Each pipe material has distinct advantages depending on the application and local code requirements. Copper is the traditional choice with excellent durability, a Hazen-Williams C factor of 150, and resistance to bacteria, but it is expensive and requires soldering or press fittings. PEX tubing has become the most popular choice for residential construction due to its flexibility, ease of installation, freeze resistance, and lower cost, with a C factor of around 140. CPVC is a rigid plastic alternative that handles hot water well and costs less than copper, but it can become brittle over time. Local plumbing codes may restrict which materials are permitted, so always check before selecting pipe material.
How do I account for fittings and valves in pipe sizing?
Fittings and valves create additional pressure losses beyond the straight pipe friction loss, and these must be accounted for in the design.

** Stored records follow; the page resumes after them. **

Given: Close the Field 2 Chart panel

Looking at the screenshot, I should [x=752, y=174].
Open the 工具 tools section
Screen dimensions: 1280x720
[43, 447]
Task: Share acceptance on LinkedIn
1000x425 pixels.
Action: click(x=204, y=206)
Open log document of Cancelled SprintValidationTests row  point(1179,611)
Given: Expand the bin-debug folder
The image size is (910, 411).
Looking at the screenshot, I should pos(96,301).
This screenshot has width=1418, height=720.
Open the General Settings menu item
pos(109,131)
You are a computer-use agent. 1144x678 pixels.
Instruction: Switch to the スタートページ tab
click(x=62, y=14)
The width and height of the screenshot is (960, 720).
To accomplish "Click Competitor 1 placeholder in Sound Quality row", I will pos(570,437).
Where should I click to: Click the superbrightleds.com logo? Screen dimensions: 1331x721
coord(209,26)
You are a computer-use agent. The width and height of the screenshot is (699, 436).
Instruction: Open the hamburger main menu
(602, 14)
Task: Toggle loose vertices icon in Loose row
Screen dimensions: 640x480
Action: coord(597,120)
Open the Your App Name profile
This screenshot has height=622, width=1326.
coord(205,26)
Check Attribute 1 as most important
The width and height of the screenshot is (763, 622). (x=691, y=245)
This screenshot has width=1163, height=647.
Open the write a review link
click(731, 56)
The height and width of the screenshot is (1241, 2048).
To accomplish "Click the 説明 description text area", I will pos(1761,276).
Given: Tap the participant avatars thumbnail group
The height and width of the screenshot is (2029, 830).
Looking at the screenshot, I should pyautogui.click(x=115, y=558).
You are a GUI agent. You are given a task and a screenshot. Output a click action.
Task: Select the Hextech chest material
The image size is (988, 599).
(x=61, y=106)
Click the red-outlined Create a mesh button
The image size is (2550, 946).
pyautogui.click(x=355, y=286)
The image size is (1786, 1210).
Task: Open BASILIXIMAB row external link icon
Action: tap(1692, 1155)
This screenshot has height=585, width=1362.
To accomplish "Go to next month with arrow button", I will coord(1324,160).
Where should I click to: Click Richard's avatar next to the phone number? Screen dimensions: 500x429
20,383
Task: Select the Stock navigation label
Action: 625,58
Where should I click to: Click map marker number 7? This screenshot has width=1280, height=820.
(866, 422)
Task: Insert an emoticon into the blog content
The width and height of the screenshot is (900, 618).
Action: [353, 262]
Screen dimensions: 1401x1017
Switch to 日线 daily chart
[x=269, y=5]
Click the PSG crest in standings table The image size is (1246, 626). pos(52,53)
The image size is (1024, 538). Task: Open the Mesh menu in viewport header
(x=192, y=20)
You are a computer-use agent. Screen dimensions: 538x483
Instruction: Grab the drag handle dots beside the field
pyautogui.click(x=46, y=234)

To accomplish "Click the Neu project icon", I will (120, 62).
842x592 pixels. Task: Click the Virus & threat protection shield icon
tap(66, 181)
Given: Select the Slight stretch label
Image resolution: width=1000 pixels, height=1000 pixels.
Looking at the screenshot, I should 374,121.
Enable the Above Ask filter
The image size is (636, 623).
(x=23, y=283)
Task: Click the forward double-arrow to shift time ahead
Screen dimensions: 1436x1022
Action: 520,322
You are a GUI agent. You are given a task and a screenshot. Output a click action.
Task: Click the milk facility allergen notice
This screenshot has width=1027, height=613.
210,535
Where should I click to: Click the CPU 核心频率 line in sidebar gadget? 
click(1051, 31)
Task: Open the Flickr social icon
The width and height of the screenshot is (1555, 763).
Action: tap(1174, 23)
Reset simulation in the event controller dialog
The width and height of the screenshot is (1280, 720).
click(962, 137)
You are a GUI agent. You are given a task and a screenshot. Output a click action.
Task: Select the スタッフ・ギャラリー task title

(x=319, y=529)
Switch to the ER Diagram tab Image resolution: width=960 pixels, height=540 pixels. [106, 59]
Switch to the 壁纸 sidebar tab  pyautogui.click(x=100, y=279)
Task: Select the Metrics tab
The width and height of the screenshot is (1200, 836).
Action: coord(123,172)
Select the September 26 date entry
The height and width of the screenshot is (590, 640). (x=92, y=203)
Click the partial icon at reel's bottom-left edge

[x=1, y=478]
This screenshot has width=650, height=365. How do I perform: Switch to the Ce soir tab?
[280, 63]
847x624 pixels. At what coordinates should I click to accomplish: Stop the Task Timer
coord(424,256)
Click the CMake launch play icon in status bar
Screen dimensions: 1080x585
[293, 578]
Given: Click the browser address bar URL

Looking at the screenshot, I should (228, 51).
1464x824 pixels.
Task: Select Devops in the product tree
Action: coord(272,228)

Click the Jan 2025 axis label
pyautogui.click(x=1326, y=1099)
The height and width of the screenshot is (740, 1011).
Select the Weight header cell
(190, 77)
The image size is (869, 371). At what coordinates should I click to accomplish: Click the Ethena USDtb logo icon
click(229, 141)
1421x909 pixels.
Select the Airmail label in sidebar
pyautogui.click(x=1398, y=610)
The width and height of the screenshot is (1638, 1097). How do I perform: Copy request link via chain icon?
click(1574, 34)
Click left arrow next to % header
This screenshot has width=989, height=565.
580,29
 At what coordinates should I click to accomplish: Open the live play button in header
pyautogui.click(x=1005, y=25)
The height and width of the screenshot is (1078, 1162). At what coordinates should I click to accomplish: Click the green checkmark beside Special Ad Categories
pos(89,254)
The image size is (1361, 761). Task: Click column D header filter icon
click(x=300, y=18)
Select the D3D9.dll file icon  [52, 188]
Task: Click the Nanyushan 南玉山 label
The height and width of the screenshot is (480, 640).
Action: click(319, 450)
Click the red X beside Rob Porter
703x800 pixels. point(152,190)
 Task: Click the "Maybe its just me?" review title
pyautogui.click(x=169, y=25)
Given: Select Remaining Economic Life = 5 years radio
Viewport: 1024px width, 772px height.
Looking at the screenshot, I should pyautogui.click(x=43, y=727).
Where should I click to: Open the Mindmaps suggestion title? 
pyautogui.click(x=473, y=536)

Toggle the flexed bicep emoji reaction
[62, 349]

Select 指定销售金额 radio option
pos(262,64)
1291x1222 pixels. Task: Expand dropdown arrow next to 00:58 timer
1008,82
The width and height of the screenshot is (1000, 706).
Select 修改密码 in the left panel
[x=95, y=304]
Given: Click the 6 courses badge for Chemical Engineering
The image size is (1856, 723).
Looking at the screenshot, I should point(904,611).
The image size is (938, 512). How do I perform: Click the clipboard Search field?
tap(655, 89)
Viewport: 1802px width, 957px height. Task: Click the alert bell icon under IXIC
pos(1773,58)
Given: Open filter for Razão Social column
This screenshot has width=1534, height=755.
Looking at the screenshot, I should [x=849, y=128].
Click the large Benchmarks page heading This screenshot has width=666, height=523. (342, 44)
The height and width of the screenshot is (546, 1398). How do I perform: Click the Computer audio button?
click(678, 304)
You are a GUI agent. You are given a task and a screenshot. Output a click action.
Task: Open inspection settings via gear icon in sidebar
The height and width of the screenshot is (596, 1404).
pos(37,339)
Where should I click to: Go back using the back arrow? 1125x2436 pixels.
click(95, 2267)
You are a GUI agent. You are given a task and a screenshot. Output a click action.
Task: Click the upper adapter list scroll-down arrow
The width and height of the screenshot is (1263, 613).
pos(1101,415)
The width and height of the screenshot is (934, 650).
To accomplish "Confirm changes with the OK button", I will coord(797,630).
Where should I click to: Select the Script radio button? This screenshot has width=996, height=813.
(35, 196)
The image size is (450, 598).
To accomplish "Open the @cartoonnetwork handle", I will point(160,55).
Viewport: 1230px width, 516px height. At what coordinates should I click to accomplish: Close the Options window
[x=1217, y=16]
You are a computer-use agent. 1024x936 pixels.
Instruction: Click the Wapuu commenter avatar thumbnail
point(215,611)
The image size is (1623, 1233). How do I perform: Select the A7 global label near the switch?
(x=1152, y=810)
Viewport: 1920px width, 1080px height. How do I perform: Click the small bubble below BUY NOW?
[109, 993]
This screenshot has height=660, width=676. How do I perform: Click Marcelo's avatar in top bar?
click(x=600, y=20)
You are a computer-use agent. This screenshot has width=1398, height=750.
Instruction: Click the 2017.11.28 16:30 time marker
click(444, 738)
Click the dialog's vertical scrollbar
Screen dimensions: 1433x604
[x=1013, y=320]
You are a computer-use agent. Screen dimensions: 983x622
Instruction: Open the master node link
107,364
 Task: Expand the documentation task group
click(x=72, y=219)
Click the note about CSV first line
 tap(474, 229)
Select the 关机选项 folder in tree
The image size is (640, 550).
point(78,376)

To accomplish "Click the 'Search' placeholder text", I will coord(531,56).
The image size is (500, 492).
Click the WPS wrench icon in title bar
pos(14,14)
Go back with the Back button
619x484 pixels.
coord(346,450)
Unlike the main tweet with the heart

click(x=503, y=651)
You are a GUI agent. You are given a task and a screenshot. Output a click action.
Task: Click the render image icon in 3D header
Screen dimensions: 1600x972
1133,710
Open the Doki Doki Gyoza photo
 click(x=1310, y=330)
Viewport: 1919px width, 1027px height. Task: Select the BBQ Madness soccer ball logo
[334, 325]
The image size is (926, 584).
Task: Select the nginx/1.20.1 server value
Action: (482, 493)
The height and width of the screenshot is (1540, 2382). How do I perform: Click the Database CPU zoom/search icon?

The standard method is to use equivalent length, which converts each fitting to an equivalent length of straight pipe that would produce the same pressure drop. For example, a 90-degree elbow in a 1-inch copper pipe adds approximately 2.5 feet of equivalent length, while a gate valve adds about 0.5 feet. A typical rule of thumb adds 50 percent to the measured pipe length to account for fittings in a standard residential installation. For more accurate calculations, count each fitting individually and use the manufacturer equivalent length tables for the specific fitting type.